Background Mannose-binding lectins (MBLs) are a class of carbohydrate-binding proteins that are important in modulation of viral infections, inflammation, and cancer progression through interactions with glycosylated regions. High grade cancer cell lines have their membranes decorated with oligomannosidic sugars that can be harnessed to develop anticancer drugs. The model MBL, cyanovirin-N (CVN-N) has shown promise as an antiviral. However, its widespread use is limited due to difficult isolations, poor stability, and limited applicability to cancer targets. This led us to identify novel MBLs and test their anti-neoplastic effects on human cancer cell lines. Methods The novel proteins were expressed with the pET23a/BL21(DE3) Escherichia coli expression system and purified using Nickel-NTA chromatography. The purified proteins were assessed for their structure, folding, thermal, and chemical stability using circular dichroism (CD) spectroscopy. Mannose-binding studies using model glycoproteins were performed with electrophoretic mobility shift assay, EMSA. Functional studies to assess the antineoplastic effects were performed on human urinary bladder carcinoma, T24, and breast cell adenocarcinoma, MDA-MB-231, using MTS and WST-1-based assays. Results We identified two novel fungal lectins, LC-3 (17 kDa) and LC-4 (13 kDa) with proposed mannose binding ability by data mining using BLAST search. Their predicted secondary structure aligned well with the model structure of CVN-N. The far UV-CD spectra of LC-3 and LC-4 proteins displayed a well folded structure with single negative peaks at 215 and 219 nm respectively. Both the proteins were found to be thermostable up to 90°C. Chemical denaturation studies of LC-3 with guanidinium hydrochloride reveal a Cm of 2.75 M and a ΔG of unfolding to be 7241.7 J/mol.

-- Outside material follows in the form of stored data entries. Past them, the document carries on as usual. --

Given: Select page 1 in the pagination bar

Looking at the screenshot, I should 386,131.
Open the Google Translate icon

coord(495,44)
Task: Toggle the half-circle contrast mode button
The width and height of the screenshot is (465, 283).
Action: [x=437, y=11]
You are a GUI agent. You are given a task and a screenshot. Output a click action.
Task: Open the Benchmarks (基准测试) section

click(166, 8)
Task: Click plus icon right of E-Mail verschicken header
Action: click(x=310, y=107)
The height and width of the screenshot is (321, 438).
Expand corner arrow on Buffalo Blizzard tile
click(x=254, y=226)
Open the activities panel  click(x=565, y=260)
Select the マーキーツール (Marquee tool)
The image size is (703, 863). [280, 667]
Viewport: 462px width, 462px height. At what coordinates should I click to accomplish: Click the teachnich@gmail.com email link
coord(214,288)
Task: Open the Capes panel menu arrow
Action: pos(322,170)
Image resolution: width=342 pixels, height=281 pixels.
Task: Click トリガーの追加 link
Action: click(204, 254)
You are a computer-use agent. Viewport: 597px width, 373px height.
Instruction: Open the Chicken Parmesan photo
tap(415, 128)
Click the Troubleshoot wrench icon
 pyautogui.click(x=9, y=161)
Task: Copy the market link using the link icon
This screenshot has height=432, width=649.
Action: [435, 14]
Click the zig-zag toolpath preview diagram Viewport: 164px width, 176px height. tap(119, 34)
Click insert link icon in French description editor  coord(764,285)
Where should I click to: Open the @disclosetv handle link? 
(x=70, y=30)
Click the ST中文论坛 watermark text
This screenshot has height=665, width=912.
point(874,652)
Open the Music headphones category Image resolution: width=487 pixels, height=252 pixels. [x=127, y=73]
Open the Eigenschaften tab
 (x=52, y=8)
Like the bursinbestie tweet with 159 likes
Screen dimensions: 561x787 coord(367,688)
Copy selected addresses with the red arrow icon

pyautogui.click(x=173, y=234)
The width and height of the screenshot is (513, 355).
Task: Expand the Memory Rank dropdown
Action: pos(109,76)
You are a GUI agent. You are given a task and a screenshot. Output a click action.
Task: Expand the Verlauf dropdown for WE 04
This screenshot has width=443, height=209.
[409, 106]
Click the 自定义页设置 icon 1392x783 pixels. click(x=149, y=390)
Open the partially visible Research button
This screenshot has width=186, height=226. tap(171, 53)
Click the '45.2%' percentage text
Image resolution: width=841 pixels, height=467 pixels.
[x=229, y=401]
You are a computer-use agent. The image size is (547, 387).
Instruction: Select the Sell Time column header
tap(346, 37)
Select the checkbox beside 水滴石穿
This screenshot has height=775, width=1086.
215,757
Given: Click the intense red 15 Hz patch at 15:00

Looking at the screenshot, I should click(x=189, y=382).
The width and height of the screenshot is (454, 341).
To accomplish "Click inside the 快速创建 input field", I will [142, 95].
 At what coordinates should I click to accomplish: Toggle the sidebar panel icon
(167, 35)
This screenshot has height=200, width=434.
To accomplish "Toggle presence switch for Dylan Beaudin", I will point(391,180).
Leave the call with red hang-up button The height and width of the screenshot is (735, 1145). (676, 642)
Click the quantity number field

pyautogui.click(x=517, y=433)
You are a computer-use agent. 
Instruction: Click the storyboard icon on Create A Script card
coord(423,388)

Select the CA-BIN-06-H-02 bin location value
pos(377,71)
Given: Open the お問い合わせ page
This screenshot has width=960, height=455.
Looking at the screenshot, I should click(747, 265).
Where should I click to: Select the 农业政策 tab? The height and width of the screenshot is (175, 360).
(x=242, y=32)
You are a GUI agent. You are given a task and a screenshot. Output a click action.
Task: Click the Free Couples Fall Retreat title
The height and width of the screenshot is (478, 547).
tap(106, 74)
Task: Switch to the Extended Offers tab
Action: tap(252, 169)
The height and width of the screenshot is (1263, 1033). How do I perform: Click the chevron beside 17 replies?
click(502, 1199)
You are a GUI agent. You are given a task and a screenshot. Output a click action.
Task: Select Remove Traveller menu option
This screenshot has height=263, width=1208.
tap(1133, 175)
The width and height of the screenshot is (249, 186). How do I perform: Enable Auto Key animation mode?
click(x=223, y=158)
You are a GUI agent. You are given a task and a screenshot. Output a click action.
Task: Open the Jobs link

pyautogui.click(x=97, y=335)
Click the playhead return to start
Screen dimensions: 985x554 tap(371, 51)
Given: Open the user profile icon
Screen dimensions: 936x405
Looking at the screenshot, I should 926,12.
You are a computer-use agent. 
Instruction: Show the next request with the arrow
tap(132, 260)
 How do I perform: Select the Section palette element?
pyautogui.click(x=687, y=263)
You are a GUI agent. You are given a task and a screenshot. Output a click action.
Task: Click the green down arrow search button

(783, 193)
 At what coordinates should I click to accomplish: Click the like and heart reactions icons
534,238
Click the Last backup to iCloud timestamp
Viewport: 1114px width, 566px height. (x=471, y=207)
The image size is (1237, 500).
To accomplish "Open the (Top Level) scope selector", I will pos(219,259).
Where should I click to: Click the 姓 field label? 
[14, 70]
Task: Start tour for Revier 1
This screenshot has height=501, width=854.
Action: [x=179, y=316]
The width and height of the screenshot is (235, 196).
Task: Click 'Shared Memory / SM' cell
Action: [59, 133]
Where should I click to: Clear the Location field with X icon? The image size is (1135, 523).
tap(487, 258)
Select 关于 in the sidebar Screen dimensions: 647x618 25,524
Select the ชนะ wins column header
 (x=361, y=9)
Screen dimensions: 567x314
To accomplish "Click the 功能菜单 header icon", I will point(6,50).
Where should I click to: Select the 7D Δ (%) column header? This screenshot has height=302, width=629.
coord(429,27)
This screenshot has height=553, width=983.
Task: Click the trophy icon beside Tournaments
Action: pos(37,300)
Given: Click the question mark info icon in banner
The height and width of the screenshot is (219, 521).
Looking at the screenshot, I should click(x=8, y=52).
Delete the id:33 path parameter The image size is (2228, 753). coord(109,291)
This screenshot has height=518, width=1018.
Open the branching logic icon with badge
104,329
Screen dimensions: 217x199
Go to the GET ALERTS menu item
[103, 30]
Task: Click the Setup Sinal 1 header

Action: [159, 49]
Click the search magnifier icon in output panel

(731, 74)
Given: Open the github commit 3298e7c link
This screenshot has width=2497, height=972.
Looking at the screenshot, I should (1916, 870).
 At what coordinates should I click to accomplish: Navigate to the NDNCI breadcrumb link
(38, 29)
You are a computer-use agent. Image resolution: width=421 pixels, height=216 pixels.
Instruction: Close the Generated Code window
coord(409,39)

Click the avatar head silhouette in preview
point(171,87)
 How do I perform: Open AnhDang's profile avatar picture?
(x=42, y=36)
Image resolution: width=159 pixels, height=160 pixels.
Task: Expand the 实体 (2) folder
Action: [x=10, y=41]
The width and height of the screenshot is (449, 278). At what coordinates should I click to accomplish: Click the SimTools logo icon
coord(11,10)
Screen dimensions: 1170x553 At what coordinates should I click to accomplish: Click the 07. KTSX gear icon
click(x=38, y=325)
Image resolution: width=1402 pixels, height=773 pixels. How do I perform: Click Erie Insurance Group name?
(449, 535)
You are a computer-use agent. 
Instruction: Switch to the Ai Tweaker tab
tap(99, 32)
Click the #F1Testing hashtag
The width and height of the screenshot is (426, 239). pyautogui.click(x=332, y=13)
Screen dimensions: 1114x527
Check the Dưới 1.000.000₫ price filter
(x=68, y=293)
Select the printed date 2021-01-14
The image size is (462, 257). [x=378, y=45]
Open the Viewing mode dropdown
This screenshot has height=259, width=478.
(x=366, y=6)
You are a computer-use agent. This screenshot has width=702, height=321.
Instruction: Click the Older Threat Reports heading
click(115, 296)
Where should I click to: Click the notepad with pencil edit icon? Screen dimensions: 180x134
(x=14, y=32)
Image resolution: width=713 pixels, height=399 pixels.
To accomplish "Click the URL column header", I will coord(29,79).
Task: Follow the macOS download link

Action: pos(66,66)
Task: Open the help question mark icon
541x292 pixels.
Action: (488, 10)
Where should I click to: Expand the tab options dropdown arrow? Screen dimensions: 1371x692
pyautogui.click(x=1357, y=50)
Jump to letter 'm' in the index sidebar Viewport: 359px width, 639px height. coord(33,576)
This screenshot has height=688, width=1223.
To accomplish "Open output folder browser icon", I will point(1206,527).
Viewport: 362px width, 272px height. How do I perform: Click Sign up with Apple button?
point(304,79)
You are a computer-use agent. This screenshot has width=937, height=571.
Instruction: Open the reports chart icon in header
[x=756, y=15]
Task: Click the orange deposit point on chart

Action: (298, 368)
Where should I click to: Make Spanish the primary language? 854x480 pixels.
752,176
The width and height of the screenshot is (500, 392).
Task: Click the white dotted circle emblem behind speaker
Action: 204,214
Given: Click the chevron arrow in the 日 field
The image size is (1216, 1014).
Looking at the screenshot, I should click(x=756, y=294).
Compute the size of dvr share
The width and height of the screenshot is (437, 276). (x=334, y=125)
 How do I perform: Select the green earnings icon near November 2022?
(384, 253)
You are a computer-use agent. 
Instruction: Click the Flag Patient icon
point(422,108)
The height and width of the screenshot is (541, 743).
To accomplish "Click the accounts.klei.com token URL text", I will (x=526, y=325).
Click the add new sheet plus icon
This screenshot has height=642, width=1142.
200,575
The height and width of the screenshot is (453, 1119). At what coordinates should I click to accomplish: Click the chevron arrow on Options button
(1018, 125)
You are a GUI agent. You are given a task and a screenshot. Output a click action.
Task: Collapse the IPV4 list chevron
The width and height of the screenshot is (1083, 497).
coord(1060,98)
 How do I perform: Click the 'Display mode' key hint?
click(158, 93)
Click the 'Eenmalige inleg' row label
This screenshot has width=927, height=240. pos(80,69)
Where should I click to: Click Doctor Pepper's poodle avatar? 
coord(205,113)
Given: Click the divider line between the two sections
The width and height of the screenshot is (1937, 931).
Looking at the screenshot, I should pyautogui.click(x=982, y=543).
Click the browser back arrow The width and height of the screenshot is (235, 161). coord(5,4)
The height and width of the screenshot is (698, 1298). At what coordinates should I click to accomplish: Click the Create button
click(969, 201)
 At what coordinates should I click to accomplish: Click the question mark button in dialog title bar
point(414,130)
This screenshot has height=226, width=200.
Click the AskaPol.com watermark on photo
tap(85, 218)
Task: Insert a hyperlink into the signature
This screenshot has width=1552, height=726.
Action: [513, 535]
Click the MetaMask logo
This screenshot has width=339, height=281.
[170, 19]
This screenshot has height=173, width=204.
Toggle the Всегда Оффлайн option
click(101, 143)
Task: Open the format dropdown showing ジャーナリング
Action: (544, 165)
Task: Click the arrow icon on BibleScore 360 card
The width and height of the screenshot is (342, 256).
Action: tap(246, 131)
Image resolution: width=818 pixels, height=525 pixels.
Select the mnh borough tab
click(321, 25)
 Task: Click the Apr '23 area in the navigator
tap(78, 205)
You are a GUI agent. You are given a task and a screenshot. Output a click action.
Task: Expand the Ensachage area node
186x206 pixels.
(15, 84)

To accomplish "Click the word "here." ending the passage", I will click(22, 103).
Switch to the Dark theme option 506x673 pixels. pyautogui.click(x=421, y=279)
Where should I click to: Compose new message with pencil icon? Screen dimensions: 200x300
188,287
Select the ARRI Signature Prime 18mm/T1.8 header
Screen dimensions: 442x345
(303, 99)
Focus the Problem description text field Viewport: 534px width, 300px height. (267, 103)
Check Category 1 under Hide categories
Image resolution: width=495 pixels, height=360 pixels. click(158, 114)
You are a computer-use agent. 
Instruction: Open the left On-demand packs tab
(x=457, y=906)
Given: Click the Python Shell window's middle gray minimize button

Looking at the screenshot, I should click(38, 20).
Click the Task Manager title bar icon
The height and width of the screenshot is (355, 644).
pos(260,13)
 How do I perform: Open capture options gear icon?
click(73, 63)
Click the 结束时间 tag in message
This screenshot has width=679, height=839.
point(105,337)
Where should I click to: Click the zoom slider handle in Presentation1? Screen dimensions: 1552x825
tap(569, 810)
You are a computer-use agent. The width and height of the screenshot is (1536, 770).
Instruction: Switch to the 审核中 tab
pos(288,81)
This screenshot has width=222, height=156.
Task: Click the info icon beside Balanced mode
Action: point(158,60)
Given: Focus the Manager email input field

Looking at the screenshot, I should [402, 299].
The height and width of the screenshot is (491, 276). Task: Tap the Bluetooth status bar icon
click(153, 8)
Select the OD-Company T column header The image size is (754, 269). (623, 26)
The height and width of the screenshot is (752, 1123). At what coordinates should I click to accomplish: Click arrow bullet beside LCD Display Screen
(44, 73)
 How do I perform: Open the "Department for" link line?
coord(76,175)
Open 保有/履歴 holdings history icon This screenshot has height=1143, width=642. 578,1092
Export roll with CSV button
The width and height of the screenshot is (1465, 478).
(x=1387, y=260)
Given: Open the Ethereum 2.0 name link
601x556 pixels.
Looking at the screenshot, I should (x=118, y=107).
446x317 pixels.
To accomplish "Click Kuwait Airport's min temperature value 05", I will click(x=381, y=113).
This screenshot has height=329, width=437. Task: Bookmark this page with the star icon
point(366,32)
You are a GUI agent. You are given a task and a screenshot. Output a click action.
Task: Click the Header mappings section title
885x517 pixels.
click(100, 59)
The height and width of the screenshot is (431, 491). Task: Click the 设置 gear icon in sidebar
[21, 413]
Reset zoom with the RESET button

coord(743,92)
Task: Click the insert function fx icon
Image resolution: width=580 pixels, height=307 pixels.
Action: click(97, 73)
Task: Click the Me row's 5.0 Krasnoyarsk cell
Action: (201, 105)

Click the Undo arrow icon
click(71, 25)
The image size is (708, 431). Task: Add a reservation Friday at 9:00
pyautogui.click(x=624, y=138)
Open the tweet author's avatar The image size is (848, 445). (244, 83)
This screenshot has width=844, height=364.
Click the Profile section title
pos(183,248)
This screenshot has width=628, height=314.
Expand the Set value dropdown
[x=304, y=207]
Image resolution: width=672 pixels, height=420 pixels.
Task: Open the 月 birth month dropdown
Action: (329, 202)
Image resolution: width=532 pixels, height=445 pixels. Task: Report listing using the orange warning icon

Chemical denaturation studies for LC-4 were significant for a ΔG of unfolding of 1458.4 J/mol and for cooperativity of unfolding of two sub-domains. Positive shifts with Fetuin A, a sialylated ligand, and RNase B, a mannosylated ligand were observed for both proteins in EMSA. Significant inhibition of cell proliferation by both the proteins were observed in low micromolar concentrations (1-5 µM) for the mannose expressing cell lines, T24 and MDA-MB-231, when compared to control groups.

Conclusion The identified fungal lectins, LC-3 and LC-4 are thermochemically stable and have high specificity for mannosylated ligands. The high yield, thermochemical stability, and significant anti-proliferative effects of LC-3 and LC-4 against urinary bladder and breast cell carcinomas make them a potential candidate for clinical applications.